One Trooper was quoted as saying, "The main thing is we need to be highly visible ... people need to see troopers on a regular basis to prevent crashes before they happen." But the truth is that drivers on Alabama roads see far too few State Troopers.
These dismal numbers are part of the reason Alabama was ranked 43rd by U.S. News & World Report on public safety. That goes along with being ranked 44th in low violent crime rate and 3rd worst for murder rate, all added to more than a quarter of a billion dollars’ worth of property stolen in Alabama with only $42 million recovered.
Luckily the professionals that serve as State Troopers are supplemented by municipal police departments and sheriffs’ offices, or else we would be in worse shape than we are. But we cannot continue to ask one State Trooper to do the work of three, and currently that’s what we’re doing. We must find ways in each budget year to fund more State Troopers until we get to the level needed to keep Alabama safe.
In the most recently available data, there were more than 270 law enforcement agencies in Alabama in 2016 that employed over 20,000 personnel, including almost 14,000 sworn officers. Despite the embarrassing staffing level of State Troopers, these numbers put Alabama above the national average in officers per capita, which means state government is relying on the sheriffs’ offices and municipal police departments to keep statewide law enforcement staffing up.
But even as we rely on municipal police departments, we hinder them by prohibiting police departments in cities of fewer than 19,000 population from enforcing speeding laws on our interstate highways. That means that more than 70% of local police departments are prohibited from assisting State Troopers in enforcing the most basic of traffic laws. Even though most of these municipalities may not have an interstate highway running through them, we unnecessarily tie the hands of those that do. With appropriate safeguards built in to prohibit unfair speed traps, this law must be repealed to make our highways safer.
In the City of Tuscaloosa, where I’ve been mayor since 2005, we’ve had tremendous success in promoting and improving public safety. Over the past 10 years, my administration has overseen a 45% decrease in burglaries, 42% decrease in auto thefts, 35% decrease in murders, and 18% decrease in robberies. Tuscaloosa Police Department is one of the best trained and equipped law enforcement agencies in Alabama, maintaining strong community involvement through the Police Athletic League (PAL) led by Olympic Champion Lillie Leatherwood, a juvenile crime prevention program that places police officers with at-risk youth through athletics, educational activities, and cultural trips; the Teen and Police Service Academy (TAPS), a successful mentoring program that reduces social friction between at-risk youth and law enforcement; and the Citizens’ Police Academy, which immerses citizen attendees in hands on and role-playing exercises related to current issues impacting law enforcement.

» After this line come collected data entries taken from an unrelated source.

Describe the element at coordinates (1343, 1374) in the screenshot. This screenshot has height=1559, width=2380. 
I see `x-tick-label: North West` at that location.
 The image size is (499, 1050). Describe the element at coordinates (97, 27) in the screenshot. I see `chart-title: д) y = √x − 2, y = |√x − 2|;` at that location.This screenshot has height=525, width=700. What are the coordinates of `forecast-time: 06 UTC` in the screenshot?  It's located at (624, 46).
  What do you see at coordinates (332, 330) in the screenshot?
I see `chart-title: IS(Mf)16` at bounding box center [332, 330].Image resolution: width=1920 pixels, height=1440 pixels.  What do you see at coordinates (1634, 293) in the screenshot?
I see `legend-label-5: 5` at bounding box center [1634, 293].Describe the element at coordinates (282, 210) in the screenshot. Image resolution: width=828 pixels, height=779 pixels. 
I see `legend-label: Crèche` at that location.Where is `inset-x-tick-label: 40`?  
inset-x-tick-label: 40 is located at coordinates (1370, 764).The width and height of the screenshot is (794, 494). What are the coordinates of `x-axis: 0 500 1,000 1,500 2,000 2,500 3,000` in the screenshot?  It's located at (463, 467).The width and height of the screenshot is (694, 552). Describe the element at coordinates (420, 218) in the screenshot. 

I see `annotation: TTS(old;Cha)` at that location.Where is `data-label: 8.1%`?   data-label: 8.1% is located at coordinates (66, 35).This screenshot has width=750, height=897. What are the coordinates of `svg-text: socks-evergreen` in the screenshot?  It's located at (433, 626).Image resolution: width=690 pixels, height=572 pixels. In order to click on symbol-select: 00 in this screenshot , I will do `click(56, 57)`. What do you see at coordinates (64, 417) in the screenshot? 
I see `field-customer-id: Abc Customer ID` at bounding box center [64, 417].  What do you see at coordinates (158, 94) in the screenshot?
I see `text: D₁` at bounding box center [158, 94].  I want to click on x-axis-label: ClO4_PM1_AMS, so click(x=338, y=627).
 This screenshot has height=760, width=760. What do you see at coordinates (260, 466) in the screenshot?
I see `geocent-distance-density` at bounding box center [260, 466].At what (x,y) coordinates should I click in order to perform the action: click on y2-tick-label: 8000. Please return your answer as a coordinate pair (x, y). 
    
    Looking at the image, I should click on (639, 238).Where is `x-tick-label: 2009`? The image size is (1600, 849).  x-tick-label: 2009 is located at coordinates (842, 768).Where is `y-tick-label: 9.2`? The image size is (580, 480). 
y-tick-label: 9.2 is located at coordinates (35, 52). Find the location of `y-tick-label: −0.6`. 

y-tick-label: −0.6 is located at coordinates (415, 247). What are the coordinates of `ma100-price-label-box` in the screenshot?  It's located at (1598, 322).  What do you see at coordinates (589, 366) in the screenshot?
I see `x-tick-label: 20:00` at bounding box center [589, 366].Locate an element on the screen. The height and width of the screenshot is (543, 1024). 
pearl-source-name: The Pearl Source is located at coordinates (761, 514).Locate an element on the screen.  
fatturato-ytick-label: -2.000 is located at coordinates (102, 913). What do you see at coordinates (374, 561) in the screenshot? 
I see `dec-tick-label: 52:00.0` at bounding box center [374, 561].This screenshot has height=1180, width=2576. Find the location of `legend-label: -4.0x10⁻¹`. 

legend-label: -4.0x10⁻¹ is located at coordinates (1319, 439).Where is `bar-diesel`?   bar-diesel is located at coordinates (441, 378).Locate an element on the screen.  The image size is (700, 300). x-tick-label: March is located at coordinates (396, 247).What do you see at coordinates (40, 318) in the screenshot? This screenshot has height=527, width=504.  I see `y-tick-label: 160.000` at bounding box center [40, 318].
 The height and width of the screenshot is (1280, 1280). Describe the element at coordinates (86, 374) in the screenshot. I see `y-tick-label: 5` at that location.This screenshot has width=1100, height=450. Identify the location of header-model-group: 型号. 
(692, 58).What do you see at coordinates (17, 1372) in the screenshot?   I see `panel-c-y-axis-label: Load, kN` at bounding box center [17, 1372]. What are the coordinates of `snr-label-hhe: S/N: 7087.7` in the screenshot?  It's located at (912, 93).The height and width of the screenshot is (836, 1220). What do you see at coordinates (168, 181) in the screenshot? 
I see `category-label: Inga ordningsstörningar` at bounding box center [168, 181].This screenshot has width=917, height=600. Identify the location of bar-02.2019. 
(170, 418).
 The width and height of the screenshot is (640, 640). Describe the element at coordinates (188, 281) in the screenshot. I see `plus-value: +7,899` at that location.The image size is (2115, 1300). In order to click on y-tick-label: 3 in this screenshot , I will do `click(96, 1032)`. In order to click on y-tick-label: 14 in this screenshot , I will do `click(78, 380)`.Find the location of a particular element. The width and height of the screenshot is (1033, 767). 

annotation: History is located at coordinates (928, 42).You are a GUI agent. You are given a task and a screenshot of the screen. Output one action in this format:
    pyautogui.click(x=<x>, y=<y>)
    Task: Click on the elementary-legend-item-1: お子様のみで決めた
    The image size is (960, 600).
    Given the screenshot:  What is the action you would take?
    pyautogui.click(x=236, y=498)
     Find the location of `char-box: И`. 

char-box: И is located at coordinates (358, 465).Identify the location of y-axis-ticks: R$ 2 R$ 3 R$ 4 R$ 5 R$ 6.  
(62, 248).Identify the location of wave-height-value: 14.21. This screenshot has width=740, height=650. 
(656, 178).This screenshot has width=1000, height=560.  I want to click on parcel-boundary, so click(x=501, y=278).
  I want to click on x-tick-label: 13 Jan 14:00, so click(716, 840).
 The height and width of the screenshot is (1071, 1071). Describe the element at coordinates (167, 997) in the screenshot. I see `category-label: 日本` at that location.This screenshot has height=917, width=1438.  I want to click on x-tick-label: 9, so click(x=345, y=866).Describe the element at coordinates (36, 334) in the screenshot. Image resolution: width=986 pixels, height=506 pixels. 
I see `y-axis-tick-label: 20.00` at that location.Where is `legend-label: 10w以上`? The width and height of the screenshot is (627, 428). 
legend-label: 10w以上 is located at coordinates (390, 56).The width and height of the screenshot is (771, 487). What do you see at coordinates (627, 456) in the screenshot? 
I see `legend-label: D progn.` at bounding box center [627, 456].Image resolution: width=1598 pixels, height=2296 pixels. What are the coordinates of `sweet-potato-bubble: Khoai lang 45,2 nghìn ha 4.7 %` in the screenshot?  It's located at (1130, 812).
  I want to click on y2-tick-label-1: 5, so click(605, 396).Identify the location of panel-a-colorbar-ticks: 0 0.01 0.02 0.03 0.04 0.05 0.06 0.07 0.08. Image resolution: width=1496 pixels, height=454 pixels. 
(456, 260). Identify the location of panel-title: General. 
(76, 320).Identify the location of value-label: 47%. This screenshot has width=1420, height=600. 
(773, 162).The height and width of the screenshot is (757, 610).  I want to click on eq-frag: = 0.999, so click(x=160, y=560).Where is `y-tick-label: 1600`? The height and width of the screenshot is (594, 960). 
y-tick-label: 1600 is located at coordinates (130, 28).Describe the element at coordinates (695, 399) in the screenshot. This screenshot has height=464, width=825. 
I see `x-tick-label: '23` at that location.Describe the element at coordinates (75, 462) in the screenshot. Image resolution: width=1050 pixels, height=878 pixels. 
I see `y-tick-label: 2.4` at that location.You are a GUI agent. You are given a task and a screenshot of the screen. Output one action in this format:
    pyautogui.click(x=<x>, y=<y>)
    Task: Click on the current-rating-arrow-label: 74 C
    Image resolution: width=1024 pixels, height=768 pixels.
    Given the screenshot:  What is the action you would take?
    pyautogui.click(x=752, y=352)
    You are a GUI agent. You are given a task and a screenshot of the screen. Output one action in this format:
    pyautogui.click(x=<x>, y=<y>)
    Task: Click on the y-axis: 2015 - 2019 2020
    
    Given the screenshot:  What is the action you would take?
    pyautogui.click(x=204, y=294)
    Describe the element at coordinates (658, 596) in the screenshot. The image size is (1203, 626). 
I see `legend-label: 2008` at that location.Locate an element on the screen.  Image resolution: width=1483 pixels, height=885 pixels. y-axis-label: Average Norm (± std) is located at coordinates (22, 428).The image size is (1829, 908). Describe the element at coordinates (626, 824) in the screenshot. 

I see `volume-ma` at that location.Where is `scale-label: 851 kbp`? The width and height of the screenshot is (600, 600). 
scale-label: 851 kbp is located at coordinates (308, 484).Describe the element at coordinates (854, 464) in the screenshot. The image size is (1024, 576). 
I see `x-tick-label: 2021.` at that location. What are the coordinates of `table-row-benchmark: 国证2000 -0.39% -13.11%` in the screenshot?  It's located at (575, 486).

Tuscaloosa Fire and Rescue Service has recently partnered with the University of Alabama Medical Center to develop a first-of-its-kind in Alabama program called Appropriate Care and Treatment In Our Neighborhoods (ACTION). This highly successful initiative responds to the less critical medical needs of the community by placing nurse practitioners, physician assistants, social workers and behavioral health providers alongside traditional rescue personnel to render appropriate response to 911 calls by treating medical needs at the scene, thereby providing more effective and efficient responses and frequently avoiding expensive transports to the emergency room.
Through strategic thinking and bold leadership, we can take steps to improve public safety across the state of Alabama.